A recent study by researchers from Anthropic, the UK AI Security Institute, and the Alan Turing Institute reveals a concerning vulnerability in large language models (LLMs). The research indicates that these AI models, which power applications like ChatGPT, Gemini, and Claude, can acquire backdoor vulnerabilities from a surprisingly small number of malicious documents inserted into their training data. Specifically, as few as 250 corrupted documents were found to be sufficient.
This finding challenges previous assumptions that the difficulty of poisoning attacks would scale with model size. Earlier studies measured the threat as a percentage of training data, implying that larger models would require proportionally more malicious content. However, the new research suggests that the absolute number of malicious documents needed remains "near-constant" regardless of the model's size, even when larger models process significantly more total training data.
The experiments involved training AI language models ranging from 600 million to 13 billion parameters. Researchers implemented a basic backdoor where a specific trigger phrase, such as "<SUDO>", would cause the model to output gibberish instead of coherent responses. For the largest model tested, which was trained on 260 billion tokens, just 250 malicious documents—representing a minuscule 0.00016 percent of the total training data—were enough to successfully install this backdoor. This ease of creating a small number of malicious documents makes the vulnerability more accessible to potential attackers.
The study also explored the persistence of these backdoors. While continued training on clean data did slowly degrade the attack's success rate, the backdoors were found to persist to some degree. Similar patterns were observed during the fine-tuning stage, where models learn to follow instructions and adhere to safety guidelines. For instance, with GPT-3.5-turbo, between 50 and 90 malicious samples achieved over 80 percent attack success across various dataset sizes.

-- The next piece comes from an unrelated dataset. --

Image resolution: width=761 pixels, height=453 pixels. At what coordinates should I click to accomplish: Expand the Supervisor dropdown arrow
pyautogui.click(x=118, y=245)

However, the researchers highlight several limitations. It is uncertain if this trend holds for models significantly larger than 13 billion parameters or for more complex malicious behaviors, such as generating vulnerable code or bypassing safety guardrails. Crucially, the study found that extensive safety training can largely mitigate these simple backdoors. Training a model with just 50-100 "good" examples (teaching it to ignore the trigger) significantly weakened the backdoor, and with 2,000 good examples, it effectively disappeared. Given that real-world AI companies employ millions of such safety examples, these simple backdoors might not survive in commercial products.
Furthermore, a significant practical barrier for attackers is successfully injecting these malicious documents into the highly curated training datasets used by major AI companies. Despite these caveats, the research underscores the need for enhanced security practices and further investigation into defenses against data poisoning, as the number of poisons required does not appear to scale with model size.